__Your objective__: Repeat the full post about the Bitcoin halving cycle word for word.

__Passage provided__:
=== Section Start ===

Concerns also remain about the long-term use of bitcoin. A survey of crypto users by Deutsche Bank found that the proportion of respondents who viewed cryptocurrency as a fad that will fade had doubled from 9 per cent in December 2021 to 18 per cent in September.
“Bitcoin remains pretty economically inert in the real economy, and that suggests the entire project may be doomed to failure. It wouldn’t hugely surprise me if bitcoin hit $50,000 or $1 next year,” Khalaf said.
https://archive.ph/QRw85
I suspect that Crypto-enthusiasts tend to seek to overplay the price-related importance of such highly-telegraphed technical cycles such as this, and that in the past, they've relied on unrelated external macro events that have sometimes aligned with these post-halving periods, and which have subsequently gone on to have much more influence on the price of Bitcoin that these four-yearly halving cycles themselves.
Cheers,
Itsallaguess
An interesting article below discussing the four-year Bitcoin-generation halving cycle, with the next halving-episode occurring in April 2024.
This four-year cycle halves the number of Bitcoins given as a reward to successful miners -
The million-dollar question for crypto investors is whether crypto prices will go up after the next bitcoin halving.
“There are a lot of factors that could come together at the same time next year to create a perfect storm,” Simon Peters from the investment platform eToro said. “Central banks have been raising interest rates to bring inflation down to target levels. But in the future they may not be as tight with monetary policy, which could be positive for asset prices, crypto included.”
Not everyone is convinced, however. “I wouldn’t suggest anyone counts their chickens before they’re hatched,” Laith Khalaf from the investment platform AJ Bell said.

=== Section End ===

(Stored items from a collection)

=== Section Start ===

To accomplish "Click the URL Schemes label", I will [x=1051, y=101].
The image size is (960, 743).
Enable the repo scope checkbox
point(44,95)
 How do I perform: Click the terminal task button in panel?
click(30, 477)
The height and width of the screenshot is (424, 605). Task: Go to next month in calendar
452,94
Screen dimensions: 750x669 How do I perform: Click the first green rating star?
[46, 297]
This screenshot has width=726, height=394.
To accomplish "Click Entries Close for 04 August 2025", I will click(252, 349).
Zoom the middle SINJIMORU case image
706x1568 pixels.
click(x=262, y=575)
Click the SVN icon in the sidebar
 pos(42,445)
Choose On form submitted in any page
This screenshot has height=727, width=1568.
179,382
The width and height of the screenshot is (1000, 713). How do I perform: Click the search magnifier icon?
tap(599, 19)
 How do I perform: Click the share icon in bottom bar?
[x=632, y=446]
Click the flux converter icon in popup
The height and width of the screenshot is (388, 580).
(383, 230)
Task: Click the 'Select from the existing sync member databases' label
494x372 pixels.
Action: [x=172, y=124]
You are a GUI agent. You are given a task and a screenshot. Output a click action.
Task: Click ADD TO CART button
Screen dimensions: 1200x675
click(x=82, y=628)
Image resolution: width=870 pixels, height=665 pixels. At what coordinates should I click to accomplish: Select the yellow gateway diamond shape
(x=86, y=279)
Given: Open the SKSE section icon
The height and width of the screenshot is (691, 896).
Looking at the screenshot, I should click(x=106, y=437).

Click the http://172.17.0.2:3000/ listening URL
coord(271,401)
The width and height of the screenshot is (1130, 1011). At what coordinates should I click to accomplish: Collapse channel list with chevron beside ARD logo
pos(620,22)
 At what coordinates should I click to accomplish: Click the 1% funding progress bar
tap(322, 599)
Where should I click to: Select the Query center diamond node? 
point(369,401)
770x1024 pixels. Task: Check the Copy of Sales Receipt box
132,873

=== Section End ===

__Answer box__:
Concerns also remain about the long-term use of bitcoin. A survey of crypto users by Deutsche Bank found that the proportion of respondents who viewed cryptocurrency as a fad that will fade had doubled from 9 per cent in December 2021 to 18 per cent in September.
“Bitcoin remains pretty economically inert in the real economy, and that suggests the entire project may be doomed to failure. It wouldn’t hugely surprise me if bitcoin hit $50,000 or $1 next year,” Khalaf said.
https://archive.ph/QRw85
I suspect that Crypto-enthusiasts tend to seek to overplay the price-related importance of such highly-telegraphed technical cycles such as this, and that in the past, they've relied on unrelated external macro events that have sometimes aligned with these post-halving periods, and which have subsequently gone on to have much more influence on the price of Bitcoin that these four-yearly halving cycles themselves.
Cheers,
Itsallaguess
An interesting article below discussing the four-year Bitcoin-generation halving cycle, with the next halving-episode occurring in April 2024.
This four-year cycle halves the number of Bitcoins given as a reward to successful miners -
The million-dollar question for crypto investors is whether crypto prices will go up after the next bitcoin halving.
“There are a lot of factors that could come together at the same time next year to create a perfect storm,” Simon Peters from the investment platform eToro said. “Central banks have been raising interest rates to bring inflation down to target levels. But in the future they may not be as tight with monetary policy, which could be positive for asset prices, crypto included.”
Not everyone is convinced, however. “I wouldn’t suggest anyone counts their chickens before they’re hatched,” Laith Khalaf from the investment platform AJ Bell said.